Task prompt: Nothing but the images should be left out when the entries are restated word for word.

Data for this task:
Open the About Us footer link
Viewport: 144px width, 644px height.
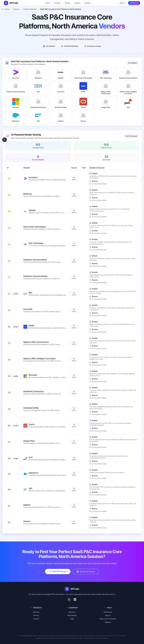tap(72, 612)
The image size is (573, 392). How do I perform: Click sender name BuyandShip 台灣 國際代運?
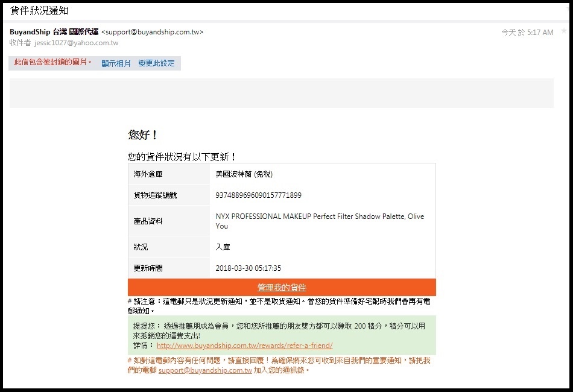point(54,32)
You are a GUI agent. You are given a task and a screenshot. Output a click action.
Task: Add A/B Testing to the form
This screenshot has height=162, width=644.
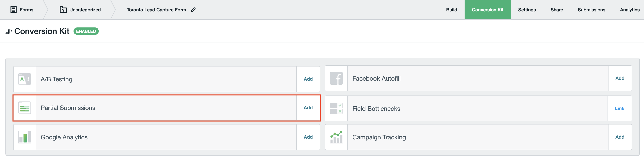click(308, 79)
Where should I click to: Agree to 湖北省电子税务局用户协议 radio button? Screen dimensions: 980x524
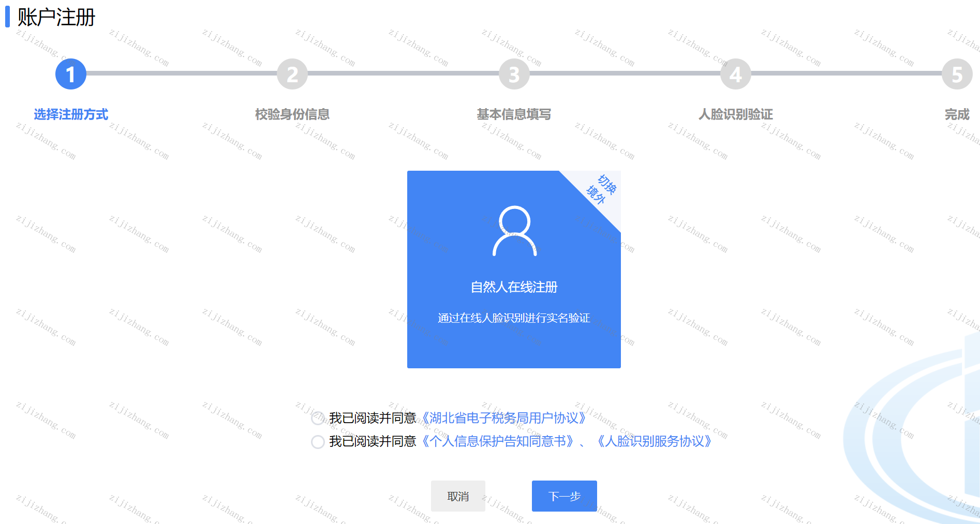pos(318,418)
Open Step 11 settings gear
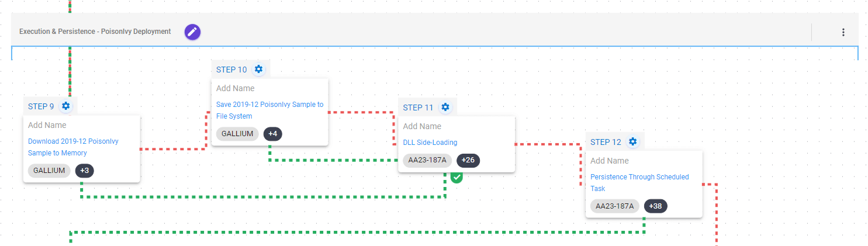 click(445, 107)
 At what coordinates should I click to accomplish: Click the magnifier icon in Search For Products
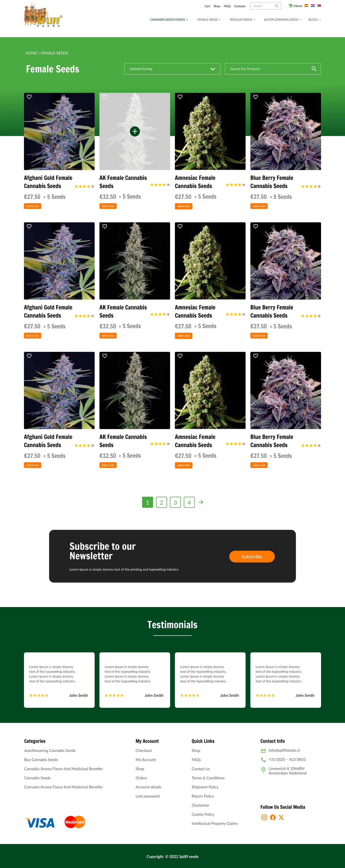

Task result:
Open the About Us footer link
Viewport: 144px width, 644px height.
tap(72, 612)
The image size is (573, 392). How do I perform: Click sender name BuyandShip 台灣 國際代運?
point(54,32)
You are a GUI agent. You are given a task and a screenshot. Output a click action.
Task: Add A/B Testing to the form
This screenshot has height=162, width=644.
click(308, 79)
Where should I click to: Agree to 湖北省电子税务局用户协议 radio button? Screen dimensions: 980x524
pos(318,418)
Open Step 11 settings gear
 click(445, 107)
 At what coordinates should I click to accomplish: Click the magnifier icon in Search For Products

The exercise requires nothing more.